*Aim*.
Reproduce the records from the line with "How do I perform: Expand" to the line with "will pyautogui.click(x=228, y=42).", keeping every line unchanged.

[Entries on finding words and elements]
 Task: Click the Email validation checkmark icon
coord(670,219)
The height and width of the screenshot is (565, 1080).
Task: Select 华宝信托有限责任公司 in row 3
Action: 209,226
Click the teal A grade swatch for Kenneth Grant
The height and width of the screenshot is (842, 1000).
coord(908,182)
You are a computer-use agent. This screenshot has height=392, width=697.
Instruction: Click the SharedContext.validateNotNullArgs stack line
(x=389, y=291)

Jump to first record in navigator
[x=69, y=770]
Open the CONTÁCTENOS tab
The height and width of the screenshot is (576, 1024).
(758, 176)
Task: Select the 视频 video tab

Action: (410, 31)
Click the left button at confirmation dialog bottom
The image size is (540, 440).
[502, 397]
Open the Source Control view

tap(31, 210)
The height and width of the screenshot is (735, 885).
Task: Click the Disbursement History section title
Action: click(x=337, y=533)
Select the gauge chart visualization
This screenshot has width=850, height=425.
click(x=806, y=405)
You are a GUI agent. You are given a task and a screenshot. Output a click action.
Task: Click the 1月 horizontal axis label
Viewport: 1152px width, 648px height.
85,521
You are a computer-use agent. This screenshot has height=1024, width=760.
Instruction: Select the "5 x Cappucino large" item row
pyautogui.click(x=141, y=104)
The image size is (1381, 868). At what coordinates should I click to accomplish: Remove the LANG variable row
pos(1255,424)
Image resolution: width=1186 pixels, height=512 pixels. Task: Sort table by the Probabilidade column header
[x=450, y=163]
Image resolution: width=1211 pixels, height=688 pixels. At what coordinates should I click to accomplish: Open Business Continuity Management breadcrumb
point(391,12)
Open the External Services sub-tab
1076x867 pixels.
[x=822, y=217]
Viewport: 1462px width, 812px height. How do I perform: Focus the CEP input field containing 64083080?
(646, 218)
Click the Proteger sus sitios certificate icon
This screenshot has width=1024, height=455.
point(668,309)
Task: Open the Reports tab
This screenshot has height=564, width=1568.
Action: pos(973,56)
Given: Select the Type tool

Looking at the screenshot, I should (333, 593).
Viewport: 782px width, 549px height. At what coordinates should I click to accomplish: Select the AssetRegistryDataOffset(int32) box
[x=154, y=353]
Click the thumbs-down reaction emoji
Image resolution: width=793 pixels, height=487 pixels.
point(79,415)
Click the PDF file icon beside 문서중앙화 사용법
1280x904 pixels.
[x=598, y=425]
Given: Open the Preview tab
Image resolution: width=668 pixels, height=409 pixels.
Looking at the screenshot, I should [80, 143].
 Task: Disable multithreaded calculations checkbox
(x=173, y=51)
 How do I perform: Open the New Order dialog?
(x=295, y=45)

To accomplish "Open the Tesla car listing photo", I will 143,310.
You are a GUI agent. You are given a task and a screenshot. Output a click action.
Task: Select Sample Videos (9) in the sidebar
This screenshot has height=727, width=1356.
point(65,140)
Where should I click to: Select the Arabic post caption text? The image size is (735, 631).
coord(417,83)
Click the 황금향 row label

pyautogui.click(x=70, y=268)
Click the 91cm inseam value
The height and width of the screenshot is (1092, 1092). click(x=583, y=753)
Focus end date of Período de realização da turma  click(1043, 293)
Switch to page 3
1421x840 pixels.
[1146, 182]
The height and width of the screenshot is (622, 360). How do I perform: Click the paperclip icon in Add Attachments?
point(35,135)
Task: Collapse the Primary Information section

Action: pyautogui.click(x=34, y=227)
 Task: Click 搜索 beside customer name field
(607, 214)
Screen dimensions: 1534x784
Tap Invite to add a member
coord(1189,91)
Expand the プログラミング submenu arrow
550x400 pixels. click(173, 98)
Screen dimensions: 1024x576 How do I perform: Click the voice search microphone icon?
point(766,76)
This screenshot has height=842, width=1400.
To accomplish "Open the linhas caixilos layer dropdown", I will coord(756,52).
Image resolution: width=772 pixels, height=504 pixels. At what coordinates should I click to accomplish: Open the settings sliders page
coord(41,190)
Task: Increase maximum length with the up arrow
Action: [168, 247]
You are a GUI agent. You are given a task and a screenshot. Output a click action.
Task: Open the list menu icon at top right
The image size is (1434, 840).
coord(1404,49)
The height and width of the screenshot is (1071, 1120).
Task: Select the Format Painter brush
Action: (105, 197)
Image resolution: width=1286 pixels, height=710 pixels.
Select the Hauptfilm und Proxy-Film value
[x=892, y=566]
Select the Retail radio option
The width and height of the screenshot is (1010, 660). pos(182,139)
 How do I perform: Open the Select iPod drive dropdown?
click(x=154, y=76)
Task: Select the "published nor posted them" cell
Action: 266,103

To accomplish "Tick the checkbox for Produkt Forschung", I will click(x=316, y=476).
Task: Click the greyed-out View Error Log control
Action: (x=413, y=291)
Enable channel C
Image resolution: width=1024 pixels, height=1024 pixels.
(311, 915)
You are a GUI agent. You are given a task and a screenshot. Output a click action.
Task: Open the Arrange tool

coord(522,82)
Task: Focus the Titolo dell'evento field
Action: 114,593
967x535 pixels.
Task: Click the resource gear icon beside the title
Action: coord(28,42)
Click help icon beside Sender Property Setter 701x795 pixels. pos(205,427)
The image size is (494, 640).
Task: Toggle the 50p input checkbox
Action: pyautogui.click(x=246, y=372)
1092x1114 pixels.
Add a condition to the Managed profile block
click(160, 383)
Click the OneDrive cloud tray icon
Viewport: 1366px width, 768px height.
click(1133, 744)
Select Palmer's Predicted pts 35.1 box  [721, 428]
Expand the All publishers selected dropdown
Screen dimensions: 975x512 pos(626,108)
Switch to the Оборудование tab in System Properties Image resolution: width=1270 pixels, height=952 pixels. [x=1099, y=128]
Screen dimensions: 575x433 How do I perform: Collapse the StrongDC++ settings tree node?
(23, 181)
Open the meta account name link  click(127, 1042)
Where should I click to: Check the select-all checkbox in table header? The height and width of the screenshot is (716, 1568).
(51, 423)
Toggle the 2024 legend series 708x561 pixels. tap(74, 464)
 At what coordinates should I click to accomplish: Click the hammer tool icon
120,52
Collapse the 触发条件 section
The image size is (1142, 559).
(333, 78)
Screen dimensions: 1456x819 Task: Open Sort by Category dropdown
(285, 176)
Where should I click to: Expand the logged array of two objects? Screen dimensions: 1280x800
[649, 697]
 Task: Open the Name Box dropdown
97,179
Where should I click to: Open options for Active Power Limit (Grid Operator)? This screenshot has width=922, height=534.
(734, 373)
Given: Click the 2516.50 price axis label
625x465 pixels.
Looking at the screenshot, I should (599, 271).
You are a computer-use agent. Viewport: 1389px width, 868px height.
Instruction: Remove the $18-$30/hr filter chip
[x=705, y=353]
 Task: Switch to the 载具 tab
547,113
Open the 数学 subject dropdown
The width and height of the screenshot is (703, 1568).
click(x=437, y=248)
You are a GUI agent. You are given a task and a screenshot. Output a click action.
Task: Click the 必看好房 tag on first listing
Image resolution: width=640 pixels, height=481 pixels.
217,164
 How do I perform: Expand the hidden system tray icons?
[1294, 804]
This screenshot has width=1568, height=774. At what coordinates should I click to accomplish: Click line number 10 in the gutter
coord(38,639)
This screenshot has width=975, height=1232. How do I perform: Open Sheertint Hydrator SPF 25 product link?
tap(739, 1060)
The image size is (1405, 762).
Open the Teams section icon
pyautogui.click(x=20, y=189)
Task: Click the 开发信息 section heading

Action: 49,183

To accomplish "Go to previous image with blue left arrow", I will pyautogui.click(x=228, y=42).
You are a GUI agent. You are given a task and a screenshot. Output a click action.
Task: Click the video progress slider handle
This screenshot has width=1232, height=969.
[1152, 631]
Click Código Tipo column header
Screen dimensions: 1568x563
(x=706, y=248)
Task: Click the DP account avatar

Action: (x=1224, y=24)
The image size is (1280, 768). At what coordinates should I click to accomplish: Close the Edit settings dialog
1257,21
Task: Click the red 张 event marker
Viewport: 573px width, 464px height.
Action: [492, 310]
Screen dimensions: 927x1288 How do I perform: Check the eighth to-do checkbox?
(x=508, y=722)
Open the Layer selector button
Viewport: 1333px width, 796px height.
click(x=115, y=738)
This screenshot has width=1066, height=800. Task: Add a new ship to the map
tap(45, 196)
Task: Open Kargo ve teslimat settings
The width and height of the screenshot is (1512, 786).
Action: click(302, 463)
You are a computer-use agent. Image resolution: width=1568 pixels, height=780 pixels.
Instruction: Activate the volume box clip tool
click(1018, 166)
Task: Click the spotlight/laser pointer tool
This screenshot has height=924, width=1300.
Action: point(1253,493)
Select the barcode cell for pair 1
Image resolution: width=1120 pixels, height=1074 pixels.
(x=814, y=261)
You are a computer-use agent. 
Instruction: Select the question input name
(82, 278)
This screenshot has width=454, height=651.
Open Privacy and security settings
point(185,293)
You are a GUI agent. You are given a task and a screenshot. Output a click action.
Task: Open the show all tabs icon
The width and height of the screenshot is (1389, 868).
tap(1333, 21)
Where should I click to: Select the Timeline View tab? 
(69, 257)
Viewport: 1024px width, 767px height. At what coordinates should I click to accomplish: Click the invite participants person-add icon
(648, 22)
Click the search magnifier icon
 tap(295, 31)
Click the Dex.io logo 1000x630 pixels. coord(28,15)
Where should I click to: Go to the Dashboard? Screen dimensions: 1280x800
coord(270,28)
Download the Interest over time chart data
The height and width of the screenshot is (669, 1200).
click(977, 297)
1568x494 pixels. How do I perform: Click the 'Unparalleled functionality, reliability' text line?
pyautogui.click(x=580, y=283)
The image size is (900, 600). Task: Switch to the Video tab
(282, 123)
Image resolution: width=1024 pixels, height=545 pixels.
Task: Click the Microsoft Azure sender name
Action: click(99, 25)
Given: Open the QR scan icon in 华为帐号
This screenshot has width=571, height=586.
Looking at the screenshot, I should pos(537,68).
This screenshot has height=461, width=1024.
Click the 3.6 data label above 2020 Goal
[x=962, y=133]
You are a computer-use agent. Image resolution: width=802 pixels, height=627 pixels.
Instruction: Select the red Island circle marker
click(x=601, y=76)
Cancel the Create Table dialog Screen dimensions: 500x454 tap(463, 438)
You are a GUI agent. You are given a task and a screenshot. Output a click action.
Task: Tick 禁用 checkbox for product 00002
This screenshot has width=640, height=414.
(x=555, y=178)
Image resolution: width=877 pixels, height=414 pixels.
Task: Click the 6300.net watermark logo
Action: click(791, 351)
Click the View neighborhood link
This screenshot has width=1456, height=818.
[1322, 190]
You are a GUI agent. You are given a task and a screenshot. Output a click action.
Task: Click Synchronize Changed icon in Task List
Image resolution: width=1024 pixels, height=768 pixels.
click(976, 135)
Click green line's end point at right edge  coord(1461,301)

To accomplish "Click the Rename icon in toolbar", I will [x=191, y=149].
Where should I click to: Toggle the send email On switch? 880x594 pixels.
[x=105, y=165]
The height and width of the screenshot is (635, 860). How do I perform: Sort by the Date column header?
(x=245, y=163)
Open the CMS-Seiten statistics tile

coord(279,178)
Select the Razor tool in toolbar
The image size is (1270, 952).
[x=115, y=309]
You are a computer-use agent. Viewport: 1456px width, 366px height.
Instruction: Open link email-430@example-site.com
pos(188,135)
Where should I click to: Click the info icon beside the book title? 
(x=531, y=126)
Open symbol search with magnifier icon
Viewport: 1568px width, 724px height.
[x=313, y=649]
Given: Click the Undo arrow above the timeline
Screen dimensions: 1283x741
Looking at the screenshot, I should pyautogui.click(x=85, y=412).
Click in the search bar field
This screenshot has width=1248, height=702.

*Expected output*.
 How do I perform: Expand the hidden system tray icons?
[1294, 804]
This screenshot has width=1568, height=774. At what coordinates should I click to accomplish: Click line number 10 in the gutter
coord(38,639)
This screenshot has width=975, height=1232. How do I perform: Open Sheertint Hydrator SPF 25 product link?
tap(739, 1060)
The image size is (1405, 762).
Open the Teams section icon
pyautogui.click(x=20, y=189)
Task: Click the 开发信息 section heading

Action: 49,183

To accomplish "Go to previous image with blue left arrow", I will pyautogui.click(x=228, y=42).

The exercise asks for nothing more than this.